Fiocchi di Neve Poppella

(da Filodiritto)

Nato nel rione Sanità, ha conquistato tutta Napoli, l’Italia e addirittura l’Europa. Già dalle 7 di mattina le gente si mette in coda per poter assaggiare il bocconcino paradisiaco. Un dolce che è divenuto talmente tanto famoso da essersi ormai conquistato il podio napoletano affiancando i tradizionalissimi babà e sfogliatella.

Un giorno, nel non troppo lontano 2015, Ciro Poppella inventa il “fiocco di neve” creato grazie alla fortunata unione di una soffice pasta lievitata e una crema dal sapore inimitabile. Un’abbondante spolverata di zucchero a velo rende, poi, l’esperienza di gusto semplicemente unica. Il successo riscosso dal “fiocco” ha fatto sì che venissero inventate anche due varianti per i più golosi, una al pistacchio e una al cioccolato.

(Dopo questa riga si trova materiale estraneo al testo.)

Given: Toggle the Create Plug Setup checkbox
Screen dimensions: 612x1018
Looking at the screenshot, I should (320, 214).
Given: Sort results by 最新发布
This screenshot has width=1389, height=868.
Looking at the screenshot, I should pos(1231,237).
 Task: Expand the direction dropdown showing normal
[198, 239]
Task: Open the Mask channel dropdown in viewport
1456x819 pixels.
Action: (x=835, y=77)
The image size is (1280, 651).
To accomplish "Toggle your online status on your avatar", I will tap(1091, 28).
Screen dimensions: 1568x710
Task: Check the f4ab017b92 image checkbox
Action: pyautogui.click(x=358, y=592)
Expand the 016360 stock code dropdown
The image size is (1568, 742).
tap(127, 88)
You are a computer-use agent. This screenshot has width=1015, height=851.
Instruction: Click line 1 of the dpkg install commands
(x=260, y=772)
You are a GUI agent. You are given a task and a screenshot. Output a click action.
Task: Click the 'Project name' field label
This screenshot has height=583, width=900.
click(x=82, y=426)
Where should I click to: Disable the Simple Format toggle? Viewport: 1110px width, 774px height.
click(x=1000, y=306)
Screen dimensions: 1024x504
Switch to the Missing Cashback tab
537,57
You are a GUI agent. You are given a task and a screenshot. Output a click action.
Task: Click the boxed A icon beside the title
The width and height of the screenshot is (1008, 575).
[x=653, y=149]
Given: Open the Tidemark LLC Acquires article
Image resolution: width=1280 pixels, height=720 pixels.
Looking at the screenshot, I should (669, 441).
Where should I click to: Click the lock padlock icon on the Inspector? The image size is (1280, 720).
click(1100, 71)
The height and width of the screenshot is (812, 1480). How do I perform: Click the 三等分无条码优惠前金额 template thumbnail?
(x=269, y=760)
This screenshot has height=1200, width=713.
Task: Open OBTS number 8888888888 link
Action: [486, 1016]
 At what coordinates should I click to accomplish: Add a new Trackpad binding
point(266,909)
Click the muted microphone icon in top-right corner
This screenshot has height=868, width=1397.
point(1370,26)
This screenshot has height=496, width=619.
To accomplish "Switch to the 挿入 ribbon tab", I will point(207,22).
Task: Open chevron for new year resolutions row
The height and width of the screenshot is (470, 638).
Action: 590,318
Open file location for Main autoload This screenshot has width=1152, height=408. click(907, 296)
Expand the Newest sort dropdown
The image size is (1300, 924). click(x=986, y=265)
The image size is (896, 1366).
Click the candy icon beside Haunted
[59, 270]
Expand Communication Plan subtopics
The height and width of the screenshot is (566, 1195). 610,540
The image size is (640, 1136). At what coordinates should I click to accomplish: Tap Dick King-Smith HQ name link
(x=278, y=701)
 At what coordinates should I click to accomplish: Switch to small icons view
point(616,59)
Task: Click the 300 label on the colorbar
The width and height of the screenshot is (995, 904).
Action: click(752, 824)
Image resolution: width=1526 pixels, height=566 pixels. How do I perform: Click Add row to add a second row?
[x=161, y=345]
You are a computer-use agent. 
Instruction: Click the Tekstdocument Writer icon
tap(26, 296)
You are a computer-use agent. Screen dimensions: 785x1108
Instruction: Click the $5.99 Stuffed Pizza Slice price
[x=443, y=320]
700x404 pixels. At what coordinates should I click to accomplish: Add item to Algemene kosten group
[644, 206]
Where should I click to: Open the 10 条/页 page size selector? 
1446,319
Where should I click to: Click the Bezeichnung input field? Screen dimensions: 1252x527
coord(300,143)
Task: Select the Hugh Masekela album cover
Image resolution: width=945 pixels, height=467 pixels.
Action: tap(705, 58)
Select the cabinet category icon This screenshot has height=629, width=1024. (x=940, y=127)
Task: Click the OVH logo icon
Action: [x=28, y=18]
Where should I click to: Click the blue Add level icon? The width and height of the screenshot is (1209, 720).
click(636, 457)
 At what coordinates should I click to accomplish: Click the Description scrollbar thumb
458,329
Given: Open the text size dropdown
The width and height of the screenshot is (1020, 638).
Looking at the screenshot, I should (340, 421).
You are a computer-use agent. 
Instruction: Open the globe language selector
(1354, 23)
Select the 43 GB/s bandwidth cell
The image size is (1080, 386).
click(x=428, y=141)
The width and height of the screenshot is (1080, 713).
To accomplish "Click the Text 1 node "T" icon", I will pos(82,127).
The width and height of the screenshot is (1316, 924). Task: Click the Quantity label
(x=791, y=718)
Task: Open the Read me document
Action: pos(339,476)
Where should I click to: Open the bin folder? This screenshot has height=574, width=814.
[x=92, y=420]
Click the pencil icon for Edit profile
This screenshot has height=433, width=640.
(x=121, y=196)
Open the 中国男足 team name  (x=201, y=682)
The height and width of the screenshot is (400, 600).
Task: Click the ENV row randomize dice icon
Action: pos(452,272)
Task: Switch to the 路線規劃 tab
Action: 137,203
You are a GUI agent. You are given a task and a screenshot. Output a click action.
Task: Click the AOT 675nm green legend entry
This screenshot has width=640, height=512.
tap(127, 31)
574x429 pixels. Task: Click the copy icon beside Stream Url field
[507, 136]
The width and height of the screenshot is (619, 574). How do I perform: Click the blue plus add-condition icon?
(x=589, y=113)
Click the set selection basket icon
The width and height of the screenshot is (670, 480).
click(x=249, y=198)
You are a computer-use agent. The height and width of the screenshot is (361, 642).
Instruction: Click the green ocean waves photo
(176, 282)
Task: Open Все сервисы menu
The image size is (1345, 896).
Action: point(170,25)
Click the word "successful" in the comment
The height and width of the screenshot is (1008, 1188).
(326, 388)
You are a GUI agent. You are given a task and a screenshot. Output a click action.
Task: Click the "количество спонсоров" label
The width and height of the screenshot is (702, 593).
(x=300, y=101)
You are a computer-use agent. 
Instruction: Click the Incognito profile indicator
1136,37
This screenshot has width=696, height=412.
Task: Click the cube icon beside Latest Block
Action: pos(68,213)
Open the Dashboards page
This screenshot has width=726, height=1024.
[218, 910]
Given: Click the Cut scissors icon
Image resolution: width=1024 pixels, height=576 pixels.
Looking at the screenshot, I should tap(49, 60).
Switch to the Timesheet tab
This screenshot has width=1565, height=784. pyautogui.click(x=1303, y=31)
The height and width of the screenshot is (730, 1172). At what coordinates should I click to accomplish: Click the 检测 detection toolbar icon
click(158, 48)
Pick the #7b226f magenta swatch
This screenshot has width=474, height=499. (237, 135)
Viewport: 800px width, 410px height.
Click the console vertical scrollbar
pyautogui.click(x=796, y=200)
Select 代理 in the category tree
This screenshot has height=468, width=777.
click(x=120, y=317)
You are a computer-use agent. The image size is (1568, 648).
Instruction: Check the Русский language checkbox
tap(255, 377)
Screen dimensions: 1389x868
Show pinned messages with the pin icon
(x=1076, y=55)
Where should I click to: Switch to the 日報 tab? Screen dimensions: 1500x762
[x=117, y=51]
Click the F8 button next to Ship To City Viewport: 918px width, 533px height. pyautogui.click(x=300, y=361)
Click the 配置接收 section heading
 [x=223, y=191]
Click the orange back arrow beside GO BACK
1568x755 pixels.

La ricetta è indubbiamente segreta, quello che sappiamo è che l’impasto della brioche è un tradizionale impasto a base di farina, burro, uova, zucchero, sale e lievito. Il tutto riposa per un’ora e dopodiché vengono formate le sfere che riposeranno per altre 14 ore. Passato questo tempo il fiocco viene infornato. Simile ad un paninetto, è però “senza corpo” vista la lunga lievitazione.

Una volta pronto, viene farcito con una speciale crema di latte e ricotta di pecora. Riempito il fiocco, viene spolverato sopra lo zucchero a velo e non si fa in tempo ad assaggiare che… è già finito!